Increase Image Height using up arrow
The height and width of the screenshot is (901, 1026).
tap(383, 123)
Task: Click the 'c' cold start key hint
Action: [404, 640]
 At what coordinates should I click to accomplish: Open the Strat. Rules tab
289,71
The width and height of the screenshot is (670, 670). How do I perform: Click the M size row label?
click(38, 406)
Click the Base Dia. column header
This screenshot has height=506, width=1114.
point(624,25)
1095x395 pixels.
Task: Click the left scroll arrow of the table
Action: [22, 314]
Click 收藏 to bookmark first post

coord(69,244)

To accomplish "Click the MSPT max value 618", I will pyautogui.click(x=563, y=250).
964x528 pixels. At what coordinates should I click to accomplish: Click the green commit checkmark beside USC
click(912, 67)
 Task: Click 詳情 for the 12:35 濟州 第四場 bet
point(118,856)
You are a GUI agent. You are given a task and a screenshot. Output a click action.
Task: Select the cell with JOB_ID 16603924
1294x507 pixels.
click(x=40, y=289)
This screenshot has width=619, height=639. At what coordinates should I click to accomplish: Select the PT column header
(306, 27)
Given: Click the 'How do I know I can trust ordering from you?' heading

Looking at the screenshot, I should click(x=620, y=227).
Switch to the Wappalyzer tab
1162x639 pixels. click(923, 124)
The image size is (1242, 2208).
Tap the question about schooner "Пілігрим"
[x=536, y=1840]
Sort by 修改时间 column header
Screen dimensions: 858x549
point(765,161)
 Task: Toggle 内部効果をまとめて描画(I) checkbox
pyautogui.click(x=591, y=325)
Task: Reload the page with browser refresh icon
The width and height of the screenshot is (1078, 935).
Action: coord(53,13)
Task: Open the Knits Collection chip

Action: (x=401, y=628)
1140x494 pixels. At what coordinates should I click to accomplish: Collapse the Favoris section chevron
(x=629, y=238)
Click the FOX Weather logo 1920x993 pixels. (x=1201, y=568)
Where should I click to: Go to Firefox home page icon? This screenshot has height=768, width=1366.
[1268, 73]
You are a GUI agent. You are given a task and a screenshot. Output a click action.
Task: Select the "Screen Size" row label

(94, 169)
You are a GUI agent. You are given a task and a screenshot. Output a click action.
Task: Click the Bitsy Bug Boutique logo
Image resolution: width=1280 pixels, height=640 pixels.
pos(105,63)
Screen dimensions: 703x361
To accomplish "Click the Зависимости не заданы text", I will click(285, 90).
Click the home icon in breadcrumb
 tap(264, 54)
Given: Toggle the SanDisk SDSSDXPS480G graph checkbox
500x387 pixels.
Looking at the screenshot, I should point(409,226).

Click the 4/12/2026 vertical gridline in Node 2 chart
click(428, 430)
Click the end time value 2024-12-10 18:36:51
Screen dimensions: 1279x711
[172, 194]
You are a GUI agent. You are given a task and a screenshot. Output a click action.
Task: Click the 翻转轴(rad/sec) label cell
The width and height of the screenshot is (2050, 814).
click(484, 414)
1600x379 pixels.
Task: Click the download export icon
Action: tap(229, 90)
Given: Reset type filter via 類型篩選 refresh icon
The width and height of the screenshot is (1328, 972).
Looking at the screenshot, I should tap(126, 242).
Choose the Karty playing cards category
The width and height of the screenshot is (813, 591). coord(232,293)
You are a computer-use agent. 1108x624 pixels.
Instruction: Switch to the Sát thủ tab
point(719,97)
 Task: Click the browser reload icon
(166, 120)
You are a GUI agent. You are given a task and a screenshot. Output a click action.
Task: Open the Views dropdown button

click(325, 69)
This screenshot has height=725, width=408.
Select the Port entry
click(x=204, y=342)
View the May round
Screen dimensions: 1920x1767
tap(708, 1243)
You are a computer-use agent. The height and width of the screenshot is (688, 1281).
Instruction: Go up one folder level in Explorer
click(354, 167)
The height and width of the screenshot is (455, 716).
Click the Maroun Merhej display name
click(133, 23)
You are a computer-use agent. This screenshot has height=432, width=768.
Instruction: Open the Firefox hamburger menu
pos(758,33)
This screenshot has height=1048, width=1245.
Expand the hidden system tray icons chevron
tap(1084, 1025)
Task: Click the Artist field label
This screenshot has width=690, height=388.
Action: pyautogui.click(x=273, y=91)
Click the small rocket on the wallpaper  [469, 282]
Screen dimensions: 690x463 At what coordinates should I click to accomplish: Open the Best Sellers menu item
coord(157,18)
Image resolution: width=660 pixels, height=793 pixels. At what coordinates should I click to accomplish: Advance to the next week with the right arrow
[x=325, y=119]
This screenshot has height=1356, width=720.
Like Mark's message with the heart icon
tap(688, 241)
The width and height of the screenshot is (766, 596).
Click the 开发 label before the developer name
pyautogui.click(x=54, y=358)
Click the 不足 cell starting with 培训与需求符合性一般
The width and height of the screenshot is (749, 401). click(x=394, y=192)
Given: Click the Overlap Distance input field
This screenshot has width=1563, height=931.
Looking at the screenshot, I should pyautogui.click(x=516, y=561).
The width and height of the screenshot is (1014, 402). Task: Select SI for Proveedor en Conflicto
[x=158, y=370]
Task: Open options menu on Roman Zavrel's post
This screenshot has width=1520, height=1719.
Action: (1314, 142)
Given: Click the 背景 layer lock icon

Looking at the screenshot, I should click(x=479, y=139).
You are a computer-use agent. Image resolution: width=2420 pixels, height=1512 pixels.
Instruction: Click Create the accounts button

________________

**TASK DESCRIPTION**
Lines containing the word "field" are to be pulled from the records and copied.

**RESPONSE FOR THIS EXERCISE**
Task: Click the Artist field label
Given: Click the Overlap Distance input field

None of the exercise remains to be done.